Estou quase em Atlanta, como disse na última
crônica, estou quase em Miami, mas estou mesmo é na praia da Baleia, aqui no litoral
norte de São Paulo.
Não fui para a Olimpíada e os motivos não devem
ser discutidos aqui. Mas que a barra de escrever uma novela para a Band, muito contribuiu.
O mais grave é que a novela O Campeão, vai ficar fora do ar, até que a Olimpíada
termine. Eu, por mim, cai em estafa profunda, stress amarelado e olheiras que vão até o
queixo.
Mas, mesmo assim, continuo participando das
Olimpíadas, aqui na Baleia, olhando a chuva, o mar batendo quase dentro da casa, um frio
sunindo na barriga.
Ontem à noite (domingo), por exemplo. Estava vendo
o Brasil perder no volei para a Argentina, coisa que não acontecia há oito anos, quando
toca o celular. Era o Mathew Shirts, companheiro de vários levantamentos de copos e
ginásticas nada olímpicas. Me ligava de Atlanta. Uma da manhã.
- Meu, é verdade que o Brasil perdeu para o Japão?
- Fora o baile. Mas você não viu o jogo aí de
Atlanta?
- O jogo foi em Miami, meu.
- E não passou pela televisão?
- Imagina. Eles ficam o dia inteiro passando aquelas
meninas atrofiadas que ficam se contorcendo. Americano gosta é disso. Você acha que eles
iam se preocupar com um joguinho de futebol entre o Brasil e o Japão? Fiquei sabendo num
Sport Bar que o Brasil perdeu. É verdade?
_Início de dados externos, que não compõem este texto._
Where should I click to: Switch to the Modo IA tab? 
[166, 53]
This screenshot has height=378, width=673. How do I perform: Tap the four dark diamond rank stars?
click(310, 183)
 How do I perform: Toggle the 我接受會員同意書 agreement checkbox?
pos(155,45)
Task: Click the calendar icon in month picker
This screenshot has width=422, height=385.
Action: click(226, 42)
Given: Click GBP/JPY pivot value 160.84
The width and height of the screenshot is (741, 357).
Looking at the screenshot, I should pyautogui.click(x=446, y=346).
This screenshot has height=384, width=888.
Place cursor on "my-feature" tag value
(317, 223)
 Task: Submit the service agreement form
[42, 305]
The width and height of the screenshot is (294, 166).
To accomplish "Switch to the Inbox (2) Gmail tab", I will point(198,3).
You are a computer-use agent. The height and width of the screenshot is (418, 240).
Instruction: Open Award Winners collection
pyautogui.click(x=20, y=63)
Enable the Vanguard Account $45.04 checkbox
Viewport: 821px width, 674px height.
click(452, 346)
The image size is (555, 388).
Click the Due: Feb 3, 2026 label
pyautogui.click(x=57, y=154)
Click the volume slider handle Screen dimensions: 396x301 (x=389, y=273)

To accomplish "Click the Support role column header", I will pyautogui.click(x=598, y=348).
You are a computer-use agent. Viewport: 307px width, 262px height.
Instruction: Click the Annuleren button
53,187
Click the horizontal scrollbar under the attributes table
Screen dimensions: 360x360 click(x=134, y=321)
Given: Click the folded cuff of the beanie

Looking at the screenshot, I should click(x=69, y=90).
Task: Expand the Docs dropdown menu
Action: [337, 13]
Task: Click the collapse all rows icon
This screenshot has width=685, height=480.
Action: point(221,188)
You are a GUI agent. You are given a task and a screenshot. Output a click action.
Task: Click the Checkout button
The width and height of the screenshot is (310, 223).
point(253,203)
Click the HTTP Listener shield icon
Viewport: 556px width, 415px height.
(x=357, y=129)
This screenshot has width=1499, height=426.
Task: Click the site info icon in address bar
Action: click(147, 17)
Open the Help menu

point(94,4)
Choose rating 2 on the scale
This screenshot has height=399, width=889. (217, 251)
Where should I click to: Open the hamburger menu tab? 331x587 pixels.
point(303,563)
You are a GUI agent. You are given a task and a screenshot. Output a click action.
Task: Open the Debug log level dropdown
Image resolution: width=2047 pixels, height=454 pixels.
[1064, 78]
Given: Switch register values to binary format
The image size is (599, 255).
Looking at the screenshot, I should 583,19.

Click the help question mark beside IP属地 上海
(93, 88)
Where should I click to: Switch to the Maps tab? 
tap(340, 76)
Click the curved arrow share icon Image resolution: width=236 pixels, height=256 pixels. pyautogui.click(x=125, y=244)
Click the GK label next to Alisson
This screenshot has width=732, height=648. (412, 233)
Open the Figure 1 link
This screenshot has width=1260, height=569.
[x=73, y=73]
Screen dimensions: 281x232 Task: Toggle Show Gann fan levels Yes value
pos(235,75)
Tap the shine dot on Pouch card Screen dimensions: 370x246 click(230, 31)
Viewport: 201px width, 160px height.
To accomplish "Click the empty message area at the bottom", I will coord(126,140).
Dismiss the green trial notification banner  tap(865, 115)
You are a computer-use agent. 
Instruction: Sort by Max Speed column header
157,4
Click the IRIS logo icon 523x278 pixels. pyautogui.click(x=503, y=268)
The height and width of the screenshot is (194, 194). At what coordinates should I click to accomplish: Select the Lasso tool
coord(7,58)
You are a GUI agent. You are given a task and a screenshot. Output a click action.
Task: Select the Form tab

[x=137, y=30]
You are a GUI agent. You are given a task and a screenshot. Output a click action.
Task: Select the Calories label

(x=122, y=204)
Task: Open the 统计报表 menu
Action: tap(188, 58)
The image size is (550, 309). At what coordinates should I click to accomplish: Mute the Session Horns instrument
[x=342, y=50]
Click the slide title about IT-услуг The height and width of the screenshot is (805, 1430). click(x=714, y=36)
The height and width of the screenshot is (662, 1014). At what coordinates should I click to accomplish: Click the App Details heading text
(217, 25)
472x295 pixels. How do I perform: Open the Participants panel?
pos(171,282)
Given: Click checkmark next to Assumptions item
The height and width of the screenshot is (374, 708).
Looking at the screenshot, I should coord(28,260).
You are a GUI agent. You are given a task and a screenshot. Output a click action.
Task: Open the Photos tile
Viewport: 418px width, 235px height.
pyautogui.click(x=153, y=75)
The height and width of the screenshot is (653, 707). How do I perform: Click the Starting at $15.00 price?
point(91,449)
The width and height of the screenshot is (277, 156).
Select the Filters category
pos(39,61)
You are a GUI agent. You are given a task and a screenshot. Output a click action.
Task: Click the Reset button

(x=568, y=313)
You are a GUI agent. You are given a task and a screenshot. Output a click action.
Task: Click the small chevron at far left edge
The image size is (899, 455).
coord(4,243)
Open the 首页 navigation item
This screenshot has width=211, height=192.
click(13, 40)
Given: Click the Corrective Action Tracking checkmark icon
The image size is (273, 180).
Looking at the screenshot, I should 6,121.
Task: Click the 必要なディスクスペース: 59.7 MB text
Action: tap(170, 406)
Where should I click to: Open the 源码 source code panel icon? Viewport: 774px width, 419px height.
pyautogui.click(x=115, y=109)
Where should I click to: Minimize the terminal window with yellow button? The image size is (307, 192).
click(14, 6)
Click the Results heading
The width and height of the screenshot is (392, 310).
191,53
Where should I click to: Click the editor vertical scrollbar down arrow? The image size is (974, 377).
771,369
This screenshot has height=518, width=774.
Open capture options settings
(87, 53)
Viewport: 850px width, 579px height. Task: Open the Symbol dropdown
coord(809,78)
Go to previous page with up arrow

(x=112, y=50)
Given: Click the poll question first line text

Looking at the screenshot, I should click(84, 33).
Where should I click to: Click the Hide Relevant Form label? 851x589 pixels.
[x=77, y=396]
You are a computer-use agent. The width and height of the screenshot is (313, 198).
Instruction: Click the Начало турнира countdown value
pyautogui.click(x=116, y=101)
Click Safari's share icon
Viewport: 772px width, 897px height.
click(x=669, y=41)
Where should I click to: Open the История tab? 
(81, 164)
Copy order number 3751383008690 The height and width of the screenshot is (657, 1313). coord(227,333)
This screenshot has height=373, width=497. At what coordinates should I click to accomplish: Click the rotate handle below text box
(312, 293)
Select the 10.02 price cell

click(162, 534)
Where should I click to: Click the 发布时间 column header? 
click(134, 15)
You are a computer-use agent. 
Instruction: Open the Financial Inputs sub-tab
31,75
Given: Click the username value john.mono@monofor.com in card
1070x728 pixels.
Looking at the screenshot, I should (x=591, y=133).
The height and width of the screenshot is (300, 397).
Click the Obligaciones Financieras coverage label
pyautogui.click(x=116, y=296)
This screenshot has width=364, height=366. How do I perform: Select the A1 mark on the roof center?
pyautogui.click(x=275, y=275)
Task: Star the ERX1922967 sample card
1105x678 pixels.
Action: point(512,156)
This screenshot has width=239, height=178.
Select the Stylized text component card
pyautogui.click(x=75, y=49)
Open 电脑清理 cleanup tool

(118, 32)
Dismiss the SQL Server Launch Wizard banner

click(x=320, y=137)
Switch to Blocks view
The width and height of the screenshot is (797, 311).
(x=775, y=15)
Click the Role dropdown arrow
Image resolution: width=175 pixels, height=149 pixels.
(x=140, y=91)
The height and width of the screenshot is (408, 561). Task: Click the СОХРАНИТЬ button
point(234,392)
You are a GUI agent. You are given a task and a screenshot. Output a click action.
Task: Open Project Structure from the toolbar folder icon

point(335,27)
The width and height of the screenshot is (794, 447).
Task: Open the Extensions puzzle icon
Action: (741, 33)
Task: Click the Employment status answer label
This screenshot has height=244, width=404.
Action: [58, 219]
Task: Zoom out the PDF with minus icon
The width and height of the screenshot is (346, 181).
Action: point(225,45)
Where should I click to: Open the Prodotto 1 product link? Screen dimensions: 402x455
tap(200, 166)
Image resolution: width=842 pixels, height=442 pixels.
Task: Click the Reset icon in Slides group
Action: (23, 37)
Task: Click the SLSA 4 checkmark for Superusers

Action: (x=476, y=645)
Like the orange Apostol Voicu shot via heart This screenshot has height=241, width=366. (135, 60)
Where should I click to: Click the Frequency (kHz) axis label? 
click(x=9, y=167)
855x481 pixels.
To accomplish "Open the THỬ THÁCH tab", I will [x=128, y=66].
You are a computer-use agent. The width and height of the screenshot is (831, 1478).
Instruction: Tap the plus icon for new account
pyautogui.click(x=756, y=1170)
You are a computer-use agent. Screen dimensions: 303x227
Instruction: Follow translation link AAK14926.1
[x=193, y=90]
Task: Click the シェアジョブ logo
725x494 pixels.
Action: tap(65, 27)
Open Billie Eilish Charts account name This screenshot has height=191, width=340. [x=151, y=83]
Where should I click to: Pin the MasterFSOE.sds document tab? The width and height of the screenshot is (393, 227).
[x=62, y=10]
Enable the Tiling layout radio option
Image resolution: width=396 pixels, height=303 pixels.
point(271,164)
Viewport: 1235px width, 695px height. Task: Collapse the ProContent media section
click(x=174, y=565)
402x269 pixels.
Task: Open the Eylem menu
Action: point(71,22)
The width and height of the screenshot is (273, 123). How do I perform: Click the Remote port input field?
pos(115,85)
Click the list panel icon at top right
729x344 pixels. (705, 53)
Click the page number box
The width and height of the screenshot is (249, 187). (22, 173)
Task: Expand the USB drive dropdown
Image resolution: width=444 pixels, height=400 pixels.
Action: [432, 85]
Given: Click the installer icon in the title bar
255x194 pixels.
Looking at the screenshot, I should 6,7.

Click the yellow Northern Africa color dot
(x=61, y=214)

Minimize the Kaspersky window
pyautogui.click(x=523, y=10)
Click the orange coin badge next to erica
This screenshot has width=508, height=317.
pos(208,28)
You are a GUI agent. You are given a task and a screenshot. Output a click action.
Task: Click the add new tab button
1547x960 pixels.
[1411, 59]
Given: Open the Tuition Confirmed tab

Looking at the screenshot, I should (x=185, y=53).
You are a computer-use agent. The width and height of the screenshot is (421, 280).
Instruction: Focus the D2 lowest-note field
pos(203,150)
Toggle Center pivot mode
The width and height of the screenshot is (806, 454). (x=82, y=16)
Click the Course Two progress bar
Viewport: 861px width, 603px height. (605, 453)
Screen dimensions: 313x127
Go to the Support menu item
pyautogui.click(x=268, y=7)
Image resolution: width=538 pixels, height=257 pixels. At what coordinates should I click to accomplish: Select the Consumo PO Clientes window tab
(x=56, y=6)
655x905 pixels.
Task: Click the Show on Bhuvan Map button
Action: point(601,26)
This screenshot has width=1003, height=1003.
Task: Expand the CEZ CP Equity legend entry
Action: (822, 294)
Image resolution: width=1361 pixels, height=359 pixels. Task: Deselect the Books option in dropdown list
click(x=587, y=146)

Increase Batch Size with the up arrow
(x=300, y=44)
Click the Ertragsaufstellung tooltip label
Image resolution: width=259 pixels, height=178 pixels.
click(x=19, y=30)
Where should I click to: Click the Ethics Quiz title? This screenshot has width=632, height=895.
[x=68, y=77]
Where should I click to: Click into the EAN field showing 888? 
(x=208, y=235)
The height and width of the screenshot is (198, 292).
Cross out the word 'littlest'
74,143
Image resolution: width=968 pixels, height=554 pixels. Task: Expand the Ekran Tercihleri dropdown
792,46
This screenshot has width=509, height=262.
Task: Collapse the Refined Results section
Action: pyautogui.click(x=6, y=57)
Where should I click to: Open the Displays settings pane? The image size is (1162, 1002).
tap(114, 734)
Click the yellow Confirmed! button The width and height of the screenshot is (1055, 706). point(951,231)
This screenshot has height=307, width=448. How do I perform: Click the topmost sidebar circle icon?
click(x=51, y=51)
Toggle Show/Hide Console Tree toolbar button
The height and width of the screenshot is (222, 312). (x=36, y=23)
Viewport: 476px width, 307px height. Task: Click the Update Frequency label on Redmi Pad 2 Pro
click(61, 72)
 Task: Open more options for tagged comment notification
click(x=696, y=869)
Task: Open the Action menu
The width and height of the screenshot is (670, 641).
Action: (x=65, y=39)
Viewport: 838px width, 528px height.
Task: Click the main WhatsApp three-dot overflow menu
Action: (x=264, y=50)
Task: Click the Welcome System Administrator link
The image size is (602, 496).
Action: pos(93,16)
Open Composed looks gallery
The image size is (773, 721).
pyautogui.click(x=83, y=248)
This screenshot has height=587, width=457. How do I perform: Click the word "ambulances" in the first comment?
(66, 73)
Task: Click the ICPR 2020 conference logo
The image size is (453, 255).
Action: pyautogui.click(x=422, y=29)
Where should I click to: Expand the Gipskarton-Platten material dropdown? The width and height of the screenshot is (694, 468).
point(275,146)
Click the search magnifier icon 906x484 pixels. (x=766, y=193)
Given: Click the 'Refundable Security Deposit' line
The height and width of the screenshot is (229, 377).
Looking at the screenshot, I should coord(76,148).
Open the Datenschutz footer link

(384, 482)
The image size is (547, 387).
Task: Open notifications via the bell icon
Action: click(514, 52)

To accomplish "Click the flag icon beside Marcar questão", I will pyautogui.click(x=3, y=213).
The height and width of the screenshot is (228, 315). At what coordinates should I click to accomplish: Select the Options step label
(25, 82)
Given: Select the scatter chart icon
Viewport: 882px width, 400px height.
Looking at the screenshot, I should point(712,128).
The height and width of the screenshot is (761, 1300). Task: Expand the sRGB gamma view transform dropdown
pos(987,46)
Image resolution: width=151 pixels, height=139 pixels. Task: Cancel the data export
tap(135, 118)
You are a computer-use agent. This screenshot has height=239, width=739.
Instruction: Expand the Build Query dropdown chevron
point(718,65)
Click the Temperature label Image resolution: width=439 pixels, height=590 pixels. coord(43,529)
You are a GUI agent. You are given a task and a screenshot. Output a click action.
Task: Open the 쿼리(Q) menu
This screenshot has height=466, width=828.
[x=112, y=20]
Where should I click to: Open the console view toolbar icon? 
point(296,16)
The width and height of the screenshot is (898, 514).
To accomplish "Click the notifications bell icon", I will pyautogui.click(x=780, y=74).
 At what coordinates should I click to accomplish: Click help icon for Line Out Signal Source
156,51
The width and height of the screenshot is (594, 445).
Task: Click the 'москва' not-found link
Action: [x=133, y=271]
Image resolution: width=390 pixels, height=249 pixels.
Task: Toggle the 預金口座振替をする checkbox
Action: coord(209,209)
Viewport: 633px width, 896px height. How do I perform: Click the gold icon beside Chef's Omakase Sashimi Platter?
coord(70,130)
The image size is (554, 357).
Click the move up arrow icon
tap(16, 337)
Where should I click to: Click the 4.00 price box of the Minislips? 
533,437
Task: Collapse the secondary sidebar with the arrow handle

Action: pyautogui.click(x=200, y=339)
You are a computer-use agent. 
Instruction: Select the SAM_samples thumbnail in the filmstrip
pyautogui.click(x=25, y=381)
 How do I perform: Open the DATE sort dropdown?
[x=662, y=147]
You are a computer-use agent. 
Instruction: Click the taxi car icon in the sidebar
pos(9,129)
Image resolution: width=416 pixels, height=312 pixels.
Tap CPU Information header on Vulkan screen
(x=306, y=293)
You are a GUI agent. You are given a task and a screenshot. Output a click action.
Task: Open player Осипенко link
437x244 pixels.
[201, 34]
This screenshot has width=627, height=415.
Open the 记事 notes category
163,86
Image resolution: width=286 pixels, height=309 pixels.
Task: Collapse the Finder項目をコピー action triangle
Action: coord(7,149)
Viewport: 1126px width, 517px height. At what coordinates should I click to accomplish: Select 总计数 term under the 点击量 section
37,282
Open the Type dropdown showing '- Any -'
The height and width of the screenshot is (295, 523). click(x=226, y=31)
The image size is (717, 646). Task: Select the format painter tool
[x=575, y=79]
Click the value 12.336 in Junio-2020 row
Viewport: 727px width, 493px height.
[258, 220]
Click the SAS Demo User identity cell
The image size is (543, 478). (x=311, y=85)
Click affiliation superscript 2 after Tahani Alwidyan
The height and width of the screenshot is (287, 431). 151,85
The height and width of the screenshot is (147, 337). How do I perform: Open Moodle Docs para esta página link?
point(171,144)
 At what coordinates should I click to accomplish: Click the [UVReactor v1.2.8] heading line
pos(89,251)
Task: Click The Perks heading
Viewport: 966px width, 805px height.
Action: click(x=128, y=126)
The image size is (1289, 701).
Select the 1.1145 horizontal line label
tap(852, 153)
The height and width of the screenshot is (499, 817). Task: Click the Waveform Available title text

Tive que contar para o meu companheiro que cobre a
Olimpíada, lá de Atlanta o que eu tinha visto aqui. Ele ficou chocado e ainda reclamou:
Sabe por que? Porque o Marcelinho Carioca não estava lá.
E mais, ele não sabia ainda da medalha de bronze do
Aurélio Miguel.
- Só vi, ao vivo, natação até agora.
Durante uma hora fiquei com o Mateus ao telefone,
contando tudo que estava acontecendo aqui. Ou melhor, lá.
Não consegui convencer o brasilianista que eu
sempre achei o Zagallo um pretencioso de marca maior. Como é que ele pode entrar contra o
Japão só com dois atacantes? As pessoas acham que o Zagallo (só esse detalhe dos dois
eles - de repente - já chama a atenção) só porque náo fala menas, é um gênio. Acho
o Zagalo (com um ele só) muito melhor ator de comercial, do que técnico.
Em 74, por exemplo, ele deixou o divino Ademir na
Guia no banco de reservas para insistir no Paulo César Caju. Deu no que deu. Um minguado
quarto lugar, perdendo no bronze para a Polonia, de Lato.
Agora insiste em Dida, Amaral e Sávio (esse nunca
me enganou). Mas o homem (que na Copa da França deverá usar quatro eles no Zagalo) é
teimoso. E burro. Devia dar menas entrevistas. E, tenha certeza, um dia ele vai usar 7
eles no nome para formar o número treze. Um exagero. O japonês que marcou o gol contra o
Brasil tinha apenas 3 letras no nome: Ito. Que, somados aos quatro de Dida e aos seis de
Aldair, dão treze. Eu, hein?
Mas não era nada disso que eu queria falar. Eu
estava falando no Mateus lá na solidão do hotel dele, sem poder acompanhar os atletas
brasileiros como nós podemos fazer daqui. Tenho a impressáo que os telefonemas (de
celular para celular) vão se alongar por todas as madrugadas, porque, é claro que a
televisão norte-americana está se lixando para nós, caras-pálidas.
Acho que fiz bem em quedarme por aqui. Vou ficar
vendo pela televisão mesmo. Na praia, e dando um boletim diário para o meu querido
Mateus. Quem sabe, na Olimpíada de 2004, a imprensa que está cobrindo o evento, terá
mais notícias sobre o Brasil. Nossos canais estarão, da sede da Olimpíada, mostrando os
nossos atletas. E náo sumô. E, espero também, que em 2004 não esteja mais o
Zagalllllllo comendo sashimi ou tempurá.
Mas o que mais vai me encher o saco é ouvir todo
dia, pela televisáo, o slogan Olimpíada 2004, Rio Candidado. Vai encher o saco.
Mas, se for no Rio, desta vez, eu vou. Só para o
Mateus não ficar me ligando de madrugada.